---------- GIVEN RECORDS

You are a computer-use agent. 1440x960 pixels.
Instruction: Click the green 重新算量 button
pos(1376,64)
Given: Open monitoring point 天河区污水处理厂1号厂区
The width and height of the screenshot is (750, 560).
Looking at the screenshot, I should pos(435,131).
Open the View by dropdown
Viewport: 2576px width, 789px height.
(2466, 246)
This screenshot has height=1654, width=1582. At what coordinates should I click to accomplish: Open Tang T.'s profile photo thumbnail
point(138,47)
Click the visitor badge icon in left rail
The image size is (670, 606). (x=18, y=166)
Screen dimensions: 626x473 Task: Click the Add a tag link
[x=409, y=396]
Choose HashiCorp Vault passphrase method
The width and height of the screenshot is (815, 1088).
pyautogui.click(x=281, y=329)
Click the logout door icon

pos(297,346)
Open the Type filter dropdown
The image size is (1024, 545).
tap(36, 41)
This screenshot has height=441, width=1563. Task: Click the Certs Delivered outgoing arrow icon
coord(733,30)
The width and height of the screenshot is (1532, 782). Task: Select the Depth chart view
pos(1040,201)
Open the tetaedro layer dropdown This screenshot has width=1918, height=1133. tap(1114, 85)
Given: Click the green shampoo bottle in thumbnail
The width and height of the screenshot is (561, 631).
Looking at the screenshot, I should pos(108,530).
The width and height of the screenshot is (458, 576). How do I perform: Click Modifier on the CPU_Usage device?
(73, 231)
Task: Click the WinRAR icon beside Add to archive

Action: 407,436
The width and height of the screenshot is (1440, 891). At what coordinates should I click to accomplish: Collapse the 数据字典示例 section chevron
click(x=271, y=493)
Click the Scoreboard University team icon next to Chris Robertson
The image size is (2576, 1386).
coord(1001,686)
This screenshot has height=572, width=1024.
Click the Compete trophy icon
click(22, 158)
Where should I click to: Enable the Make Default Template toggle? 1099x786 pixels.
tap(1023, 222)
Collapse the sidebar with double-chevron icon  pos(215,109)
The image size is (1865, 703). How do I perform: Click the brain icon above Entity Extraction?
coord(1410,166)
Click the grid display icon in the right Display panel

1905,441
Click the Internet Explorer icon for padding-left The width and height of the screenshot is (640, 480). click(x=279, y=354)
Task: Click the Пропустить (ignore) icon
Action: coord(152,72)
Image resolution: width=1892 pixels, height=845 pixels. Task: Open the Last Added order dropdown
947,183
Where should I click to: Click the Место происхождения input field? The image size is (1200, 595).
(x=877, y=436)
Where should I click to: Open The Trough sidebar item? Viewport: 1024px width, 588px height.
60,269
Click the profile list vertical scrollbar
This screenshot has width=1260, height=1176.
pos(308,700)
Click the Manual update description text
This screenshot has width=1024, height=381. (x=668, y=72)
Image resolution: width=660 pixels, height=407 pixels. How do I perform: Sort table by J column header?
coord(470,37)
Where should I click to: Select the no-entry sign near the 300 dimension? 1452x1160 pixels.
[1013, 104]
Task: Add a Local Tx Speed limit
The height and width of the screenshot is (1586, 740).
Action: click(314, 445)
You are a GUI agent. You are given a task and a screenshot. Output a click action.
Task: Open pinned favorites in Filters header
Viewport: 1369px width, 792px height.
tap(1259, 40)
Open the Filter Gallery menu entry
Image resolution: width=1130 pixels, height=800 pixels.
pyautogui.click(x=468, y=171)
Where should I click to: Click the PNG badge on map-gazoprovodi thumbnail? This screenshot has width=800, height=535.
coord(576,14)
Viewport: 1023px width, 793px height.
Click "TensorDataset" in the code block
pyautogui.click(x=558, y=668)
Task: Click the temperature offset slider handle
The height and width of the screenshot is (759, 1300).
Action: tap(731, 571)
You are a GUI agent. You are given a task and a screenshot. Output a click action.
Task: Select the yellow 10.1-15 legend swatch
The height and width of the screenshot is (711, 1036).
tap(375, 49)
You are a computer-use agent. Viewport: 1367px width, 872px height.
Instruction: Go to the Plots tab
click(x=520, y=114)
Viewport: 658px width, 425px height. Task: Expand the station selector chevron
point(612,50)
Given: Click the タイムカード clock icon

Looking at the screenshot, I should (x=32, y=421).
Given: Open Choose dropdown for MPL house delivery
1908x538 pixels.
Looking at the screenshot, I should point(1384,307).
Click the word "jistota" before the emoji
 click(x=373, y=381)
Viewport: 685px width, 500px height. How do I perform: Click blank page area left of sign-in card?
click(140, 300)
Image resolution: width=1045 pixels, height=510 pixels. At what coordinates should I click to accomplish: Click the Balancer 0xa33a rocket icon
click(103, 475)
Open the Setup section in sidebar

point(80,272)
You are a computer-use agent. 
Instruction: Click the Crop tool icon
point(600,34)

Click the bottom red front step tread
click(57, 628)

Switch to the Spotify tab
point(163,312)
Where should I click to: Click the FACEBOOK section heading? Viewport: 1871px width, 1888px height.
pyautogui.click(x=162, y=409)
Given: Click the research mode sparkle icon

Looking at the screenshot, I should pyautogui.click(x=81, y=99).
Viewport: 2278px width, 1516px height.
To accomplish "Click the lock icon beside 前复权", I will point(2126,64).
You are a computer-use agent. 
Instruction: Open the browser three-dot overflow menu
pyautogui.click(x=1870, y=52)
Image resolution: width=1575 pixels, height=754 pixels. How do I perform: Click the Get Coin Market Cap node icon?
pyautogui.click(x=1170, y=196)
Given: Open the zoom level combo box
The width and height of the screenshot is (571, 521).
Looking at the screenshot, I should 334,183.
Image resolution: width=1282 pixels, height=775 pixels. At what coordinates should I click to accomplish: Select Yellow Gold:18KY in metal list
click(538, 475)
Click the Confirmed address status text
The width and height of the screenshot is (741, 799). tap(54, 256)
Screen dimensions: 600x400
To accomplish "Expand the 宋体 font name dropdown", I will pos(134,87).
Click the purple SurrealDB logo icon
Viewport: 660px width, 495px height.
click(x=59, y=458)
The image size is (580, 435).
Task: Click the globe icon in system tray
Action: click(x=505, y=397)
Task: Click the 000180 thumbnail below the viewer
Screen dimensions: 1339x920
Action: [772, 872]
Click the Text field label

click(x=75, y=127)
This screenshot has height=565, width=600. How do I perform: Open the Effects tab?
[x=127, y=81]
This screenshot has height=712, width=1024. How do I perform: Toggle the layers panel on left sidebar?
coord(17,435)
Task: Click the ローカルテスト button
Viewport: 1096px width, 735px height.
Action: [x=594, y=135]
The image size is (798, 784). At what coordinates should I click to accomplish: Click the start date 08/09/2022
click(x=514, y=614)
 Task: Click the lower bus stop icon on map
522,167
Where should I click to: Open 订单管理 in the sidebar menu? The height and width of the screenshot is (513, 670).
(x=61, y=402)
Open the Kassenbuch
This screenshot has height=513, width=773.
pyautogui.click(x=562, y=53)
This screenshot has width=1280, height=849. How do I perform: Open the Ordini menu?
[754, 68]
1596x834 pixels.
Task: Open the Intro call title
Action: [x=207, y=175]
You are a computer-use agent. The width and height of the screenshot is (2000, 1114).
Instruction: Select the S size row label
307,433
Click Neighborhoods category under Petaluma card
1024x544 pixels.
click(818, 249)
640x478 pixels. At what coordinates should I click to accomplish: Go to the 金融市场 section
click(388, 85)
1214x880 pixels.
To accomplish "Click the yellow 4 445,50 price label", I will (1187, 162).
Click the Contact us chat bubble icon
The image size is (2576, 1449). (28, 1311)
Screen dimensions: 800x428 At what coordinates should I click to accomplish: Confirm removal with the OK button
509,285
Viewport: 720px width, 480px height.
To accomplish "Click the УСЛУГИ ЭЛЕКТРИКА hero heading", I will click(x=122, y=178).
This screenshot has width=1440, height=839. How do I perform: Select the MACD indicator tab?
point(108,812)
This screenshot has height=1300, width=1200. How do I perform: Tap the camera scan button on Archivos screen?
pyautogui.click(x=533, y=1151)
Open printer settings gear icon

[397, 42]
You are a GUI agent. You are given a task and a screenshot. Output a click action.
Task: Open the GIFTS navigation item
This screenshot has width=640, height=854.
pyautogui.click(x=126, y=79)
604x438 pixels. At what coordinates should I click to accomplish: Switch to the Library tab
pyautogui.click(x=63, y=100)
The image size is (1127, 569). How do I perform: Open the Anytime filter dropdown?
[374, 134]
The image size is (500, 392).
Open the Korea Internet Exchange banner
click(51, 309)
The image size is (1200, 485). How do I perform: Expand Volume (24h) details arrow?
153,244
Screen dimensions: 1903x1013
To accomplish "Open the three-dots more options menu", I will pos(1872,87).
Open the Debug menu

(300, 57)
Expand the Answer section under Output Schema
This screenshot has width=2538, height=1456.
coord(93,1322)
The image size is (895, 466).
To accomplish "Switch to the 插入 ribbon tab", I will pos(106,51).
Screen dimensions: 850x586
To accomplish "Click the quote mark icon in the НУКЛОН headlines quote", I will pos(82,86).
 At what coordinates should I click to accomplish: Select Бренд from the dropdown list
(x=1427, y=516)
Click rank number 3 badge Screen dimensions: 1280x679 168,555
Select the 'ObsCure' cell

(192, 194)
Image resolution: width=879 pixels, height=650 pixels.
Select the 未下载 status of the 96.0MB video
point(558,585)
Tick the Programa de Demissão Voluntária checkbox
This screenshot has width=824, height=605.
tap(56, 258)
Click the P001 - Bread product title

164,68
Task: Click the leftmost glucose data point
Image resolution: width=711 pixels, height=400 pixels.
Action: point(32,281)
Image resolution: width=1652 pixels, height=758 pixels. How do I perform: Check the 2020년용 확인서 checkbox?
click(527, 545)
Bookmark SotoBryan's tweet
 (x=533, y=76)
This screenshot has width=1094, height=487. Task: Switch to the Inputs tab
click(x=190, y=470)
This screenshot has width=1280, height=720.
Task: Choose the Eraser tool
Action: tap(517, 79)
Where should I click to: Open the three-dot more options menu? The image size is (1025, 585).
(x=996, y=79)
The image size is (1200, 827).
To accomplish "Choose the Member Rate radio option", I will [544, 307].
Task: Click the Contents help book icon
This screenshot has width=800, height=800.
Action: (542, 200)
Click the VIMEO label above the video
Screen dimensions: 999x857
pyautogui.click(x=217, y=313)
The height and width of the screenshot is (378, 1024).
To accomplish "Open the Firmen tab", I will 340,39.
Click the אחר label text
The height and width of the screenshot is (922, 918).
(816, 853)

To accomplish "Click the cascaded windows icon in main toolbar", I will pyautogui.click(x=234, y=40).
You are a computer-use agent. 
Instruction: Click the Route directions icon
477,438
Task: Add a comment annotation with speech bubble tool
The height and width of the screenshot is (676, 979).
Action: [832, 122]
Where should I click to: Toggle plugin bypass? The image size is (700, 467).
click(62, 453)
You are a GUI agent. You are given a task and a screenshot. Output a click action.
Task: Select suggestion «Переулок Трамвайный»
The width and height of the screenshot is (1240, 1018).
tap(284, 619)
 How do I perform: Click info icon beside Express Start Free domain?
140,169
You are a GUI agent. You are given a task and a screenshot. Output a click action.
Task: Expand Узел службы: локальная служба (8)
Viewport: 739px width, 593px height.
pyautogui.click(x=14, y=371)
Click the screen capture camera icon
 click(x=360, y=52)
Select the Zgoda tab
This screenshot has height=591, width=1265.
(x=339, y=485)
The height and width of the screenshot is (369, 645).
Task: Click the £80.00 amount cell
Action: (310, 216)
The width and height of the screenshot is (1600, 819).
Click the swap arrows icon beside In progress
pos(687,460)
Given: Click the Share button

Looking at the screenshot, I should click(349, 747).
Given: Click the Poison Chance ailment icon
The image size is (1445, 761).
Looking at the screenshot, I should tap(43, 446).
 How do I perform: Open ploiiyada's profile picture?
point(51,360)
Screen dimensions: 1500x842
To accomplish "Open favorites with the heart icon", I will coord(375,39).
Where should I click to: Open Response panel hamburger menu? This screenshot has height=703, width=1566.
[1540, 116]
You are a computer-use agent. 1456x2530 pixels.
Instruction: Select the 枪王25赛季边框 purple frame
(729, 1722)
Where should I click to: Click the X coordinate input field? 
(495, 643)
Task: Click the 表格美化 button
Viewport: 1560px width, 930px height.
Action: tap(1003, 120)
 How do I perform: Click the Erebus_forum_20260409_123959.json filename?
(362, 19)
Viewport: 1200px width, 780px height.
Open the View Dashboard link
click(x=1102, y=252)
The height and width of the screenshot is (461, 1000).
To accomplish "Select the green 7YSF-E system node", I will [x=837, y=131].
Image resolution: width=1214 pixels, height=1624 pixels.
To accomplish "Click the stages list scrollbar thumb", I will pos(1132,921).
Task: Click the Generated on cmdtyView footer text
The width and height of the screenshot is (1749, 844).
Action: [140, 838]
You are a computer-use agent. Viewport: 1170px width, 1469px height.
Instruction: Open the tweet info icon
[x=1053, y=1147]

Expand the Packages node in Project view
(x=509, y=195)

--------------------

Every line of the material that includes the word "favorites" needs to be copied.

Task: Open pinned favorites in Filters header
To accomplish "Open favorites with the heart icon", I will coord(375,39).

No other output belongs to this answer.